On the sidewalk in front of the house Scheuttler asked me nervously, "What are you going to write about the dead officer?"
I remembered Scheuttler and Louis Lingg and many other old Wooden Shoes stories.
"I'll write he was shot down while bravely performing his duty," I said.
• • •
I remember Teddy Webb's trial vaguely, and his hanging is also without detail in my memory, hardly more than the sound of the gallows' trap banging down. The wildness of that sound that punctuated my youth every month or so has never left my ears.
But there is one Teddy Webb scene that replays itself vividly in my head, with all its original look and sound. Swan in Teddy Webb's death cell. Swan come to bid him farewell two nights before his hanging. Swan in her black-velvet sheath of a dress, slim-footed, slim-necked, eyes almost shut in a genteel boy face topped by claws of red hair. Swan as unchanged as a clock tick.

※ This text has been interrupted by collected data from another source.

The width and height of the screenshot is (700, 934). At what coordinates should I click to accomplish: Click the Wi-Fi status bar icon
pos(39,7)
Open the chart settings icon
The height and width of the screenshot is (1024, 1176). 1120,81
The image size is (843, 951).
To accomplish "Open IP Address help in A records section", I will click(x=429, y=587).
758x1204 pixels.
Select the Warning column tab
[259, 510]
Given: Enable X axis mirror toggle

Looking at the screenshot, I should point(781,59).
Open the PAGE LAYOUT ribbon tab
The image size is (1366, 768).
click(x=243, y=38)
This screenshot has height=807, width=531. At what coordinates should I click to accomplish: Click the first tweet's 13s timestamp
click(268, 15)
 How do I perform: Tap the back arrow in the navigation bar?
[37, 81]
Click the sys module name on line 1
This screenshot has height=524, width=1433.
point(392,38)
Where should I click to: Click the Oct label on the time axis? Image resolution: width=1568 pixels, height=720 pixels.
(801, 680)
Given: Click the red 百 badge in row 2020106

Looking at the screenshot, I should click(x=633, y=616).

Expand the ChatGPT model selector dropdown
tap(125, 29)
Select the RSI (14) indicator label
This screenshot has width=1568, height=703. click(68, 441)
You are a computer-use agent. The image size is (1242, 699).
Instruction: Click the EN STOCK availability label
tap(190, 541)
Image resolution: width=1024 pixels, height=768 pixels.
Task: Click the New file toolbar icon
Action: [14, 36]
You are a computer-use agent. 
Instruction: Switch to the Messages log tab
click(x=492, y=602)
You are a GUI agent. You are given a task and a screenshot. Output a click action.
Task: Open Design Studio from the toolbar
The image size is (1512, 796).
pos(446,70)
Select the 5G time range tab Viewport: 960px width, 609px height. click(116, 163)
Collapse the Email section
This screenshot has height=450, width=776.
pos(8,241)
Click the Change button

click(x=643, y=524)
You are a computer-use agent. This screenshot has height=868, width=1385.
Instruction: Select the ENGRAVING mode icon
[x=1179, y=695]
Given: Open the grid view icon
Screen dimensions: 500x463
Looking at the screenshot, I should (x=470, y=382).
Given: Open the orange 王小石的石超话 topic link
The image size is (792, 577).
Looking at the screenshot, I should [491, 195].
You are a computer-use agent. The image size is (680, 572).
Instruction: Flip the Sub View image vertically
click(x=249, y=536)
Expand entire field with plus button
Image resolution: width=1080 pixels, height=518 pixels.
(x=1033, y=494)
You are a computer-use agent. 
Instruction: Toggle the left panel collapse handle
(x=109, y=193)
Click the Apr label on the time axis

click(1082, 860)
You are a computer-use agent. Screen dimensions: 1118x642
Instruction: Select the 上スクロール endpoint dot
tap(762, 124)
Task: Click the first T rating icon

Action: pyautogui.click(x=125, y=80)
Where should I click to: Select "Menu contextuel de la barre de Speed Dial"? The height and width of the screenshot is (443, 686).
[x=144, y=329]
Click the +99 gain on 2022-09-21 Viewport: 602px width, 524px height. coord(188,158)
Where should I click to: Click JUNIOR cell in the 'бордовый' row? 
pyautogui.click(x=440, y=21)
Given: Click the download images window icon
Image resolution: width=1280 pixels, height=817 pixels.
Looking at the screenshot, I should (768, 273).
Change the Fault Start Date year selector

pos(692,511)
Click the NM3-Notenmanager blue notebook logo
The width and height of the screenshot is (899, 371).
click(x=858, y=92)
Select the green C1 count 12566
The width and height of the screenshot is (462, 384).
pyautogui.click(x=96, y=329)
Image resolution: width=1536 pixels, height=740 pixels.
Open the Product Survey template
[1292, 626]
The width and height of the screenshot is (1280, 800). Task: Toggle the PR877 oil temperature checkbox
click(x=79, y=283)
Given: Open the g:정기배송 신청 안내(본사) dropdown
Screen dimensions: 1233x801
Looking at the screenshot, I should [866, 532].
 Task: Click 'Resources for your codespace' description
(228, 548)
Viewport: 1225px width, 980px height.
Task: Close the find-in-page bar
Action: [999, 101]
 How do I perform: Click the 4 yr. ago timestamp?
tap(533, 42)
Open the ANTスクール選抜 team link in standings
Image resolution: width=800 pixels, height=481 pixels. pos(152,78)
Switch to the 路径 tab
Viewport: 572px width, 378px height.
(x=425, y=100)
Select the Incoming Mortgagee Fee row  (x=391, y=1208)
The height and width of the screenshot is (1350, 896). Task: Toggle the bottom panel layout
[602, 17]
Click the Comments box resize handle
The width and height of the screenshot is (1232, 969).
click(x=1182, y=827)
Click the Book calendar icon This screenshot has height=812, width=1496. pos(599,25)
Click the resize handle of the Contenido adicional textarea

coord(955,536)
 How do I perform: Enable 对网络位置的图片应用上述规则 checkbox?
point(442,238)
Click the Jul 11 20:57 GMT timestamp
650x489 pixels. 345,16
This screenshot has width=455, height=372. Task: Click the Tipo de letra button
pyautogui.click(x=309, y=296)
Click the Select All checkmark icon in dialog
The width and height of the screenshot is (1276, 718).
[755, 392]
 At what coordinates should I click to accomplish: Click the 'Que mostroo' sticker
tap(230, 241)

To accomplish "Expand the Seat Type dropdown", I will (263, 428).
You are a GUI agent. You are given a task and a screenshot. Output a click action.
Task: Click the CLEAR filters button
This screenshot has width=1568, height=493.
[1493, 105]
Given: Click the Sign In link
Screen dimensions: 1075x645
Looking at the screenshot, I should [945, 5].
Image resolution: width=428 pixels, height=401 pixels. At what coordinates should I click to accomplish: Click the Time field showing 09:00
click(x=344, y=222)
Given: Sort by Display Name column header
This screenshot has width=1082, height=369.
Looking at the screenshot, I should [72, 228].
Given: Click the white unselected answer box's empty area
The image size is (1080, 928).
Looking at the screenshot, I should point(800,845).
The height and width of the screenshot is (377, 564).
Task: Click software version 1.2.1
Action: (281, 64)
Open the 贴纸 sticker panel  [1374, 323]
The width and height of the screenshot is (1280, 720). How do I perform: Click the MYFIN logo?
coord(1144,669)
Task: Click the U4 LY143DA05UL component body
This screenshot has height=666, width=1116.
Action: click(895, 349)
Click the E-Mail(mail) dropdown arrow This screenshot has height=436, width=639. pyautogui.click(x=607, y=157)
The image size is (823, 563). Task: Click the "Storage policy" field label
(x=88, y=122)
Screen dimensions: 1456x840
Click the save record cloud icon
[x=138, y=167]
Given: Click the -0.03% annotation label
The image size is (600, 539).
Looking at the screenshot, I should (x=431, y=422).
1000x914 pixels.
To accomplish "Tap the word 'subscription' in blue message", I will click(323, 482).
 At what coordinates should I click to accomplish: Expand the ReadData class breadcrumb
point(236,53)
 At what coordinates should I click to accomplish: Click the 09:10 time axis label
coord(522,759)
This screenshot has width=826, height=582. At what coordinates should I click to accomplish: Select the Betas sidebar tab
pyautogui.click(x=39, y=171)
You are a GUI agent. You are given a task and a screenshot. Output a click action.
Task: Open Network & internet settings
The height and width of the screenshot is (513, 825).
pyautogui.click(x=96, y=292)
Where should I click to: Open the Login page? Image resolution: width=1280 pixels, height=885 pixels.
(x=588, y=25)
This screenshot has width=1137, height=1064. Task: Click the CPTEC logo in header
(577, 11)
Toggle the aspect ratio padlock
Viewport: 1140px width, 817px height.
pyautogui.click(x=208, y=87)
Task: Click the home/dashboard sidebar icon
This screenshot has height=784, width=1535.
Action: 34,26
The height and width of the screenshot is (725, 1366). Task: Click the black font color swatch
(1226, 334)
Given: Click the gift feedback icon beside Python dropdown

Chief Scheuttler. grateful for my lies about his dead cop, had sent me a tip about this lovers' last tryst.
It was after midnight. I had been playing casino with Teddy in his cell. It was the only card game he knew.
"You're just wasting your time, kid," Teddy said, "I don't own a quarter to pay up with." I mentioned his last "bank job."
"She got it all," Teddy said. "Show me those card tricks again. I like to watch."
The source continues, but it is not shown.